### DATA TO USE
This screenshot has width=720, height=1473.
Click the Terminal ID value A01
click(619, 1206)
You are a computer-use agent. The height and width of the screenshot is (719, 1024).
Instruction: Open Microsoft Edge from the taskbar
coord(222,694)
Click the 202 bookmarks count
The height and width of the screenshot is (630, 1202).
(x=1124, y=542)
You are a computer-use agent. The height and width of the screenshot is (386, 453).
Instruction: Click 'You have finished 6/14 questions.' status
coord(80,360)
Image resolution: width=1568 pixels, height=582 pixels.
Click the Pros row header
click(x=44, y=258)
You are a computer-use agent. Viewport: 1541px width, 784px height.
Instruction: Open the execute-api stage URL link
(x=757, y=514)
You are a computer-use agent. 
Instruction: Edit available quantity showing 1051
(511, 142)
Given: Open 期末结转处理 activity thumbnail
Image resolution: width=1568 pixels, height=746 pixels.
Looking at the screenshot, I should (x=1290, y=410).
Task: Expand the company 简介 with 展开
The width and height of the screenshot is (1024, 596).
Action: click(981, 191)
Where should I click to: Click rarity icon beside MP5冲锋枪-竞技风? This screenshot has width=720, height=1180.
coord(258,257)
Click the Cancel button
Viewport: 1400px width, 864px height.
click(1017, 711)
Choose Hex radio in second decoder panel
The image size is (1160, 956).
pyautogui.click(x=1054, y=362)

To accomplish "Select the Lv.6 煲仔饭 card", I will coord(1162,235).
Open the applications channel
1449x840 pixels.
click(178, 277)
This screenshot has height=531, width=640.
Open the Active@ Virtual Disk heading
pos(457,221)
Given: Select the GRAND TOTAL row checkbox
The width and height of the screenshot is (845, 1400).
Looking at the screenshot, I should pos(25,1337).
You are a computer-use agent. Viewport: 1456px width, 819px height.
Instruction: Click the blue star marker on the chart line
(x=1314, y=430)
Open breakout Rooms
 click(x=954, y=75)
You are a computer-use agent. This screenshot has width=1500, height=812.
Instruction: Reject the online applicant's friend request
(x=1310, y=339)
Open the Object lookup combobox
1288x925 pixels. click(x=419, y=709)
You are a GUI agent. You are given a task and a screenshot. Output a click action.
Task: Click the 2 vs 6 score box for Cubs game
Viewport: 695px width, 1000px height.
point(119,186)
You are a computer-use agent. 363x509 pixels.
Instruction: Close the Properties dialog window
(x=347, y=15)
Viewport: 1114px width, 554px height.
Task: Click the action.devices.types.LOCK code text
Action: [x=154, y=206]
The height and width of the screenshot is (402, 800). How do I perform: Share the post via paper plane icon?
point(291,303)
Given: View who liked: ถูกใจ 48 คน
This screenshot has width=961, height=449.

### WORK REQUEST
What you give back should match the entries above exactly.

### EXERCISE ANSWER
This screenshot has width=720, height=1473.
Click the Terminal ID value A01
click(619, 1206)
You are a computer-use agent. The height and width of the screenshot is (719, 1024).
Instruction: Open Microsoft Edge from the taskbar
coord(222,694)
Click the 202 bookmarks count
The height and width of the screenshot is (630, 1202).
(x=1124, y=542)
You are a computer-use agent. The height and width of the screenshot is (386, 453).
Instruction: Click 'You have finished 6/14 questions.' status
coord(80,360)
Image resolution: width=1568 pixels, height=582 pixels.
Click the Pros row header
click(x=44, y=258)
You are a computer-use agent. Viewport: 1541px width, 784px height.
Instruction: Open the execute-api stage URL link
(x=757, y=514)
You are a computer-use agent. 
Instruction: Edit available quantity showing 1051
(511, 142)
Given: Open 期末结转处理 activity thumbnail
Image resolution: width=1568 pixels, height=746 pixels.
Looking at the screenshot, I should (x=1290, y=410).
Task: Expand the company 简介 with 展开
The width and height of the screenshot is (1024, 596).
Action: click(981, 191)
Where should I click to: Click rarity icon beside MP5冲锋枪-竞技风? This screenshot has width=720, height=1180.
coord(258,257)
Click the Cancel button
Viewport: 1400px width, 864px height.
click(1017, 711)
Choose Hex radio in second decoder panel
The image size is (1160, 956).
pyautogui.click(x=1054, y=362)

To accomplish "Select the Lv.6 煲仔饭 card", I will coord(1162,235).
Open the applications channel
1449x840 pixels.
click(178, 277)
This screenshot has height=531, width=640.
Open the Active@ Virtual Disk heading
pos(457,221)
Given: Select the GRAND TOTAL row checkbox
The width and height of the screenshot is (845, 1400).
Looking at the screenshot, I should pos(25,1337).
You are a computer-use agent. Viewport: 1456px width, 819px height.
Instruction: Click the blue star marker on the chart line
(x=1314, y=430)
Open breakout Rooms
 click(x=954, y=75)
You are a computer-use agent. This screenshot has width=1500, height=812.
Instruction: Reject the online applicant's friend request
(x=1310, y=339)
Open the Object lookup combobox
1288x925 pixels. click(x=419, y=709)
You are a GUI agent. You are given a task and a screenshot. Output a click action.
Task: Click the 2 vs 6 score box for Cubs game
Viewport: 695px width, 1000px height.
point(119,186)
You are a computer-use agent. 363x509 pixels.
Instruction: Close the Properties dialog window
(x=347, y=15)
Viewport: 1114px width, 554px height.
Task: Click the action.devices.types.LOCK code text
Action: [x=154, y=206]
The height and width of the screenshot is (402, 800). How do I perform: Share the post via paper plane icon?
point(291,303)
Given: View who liked: ถูกใจ 48 คน
This screenshot has width=961, height=449.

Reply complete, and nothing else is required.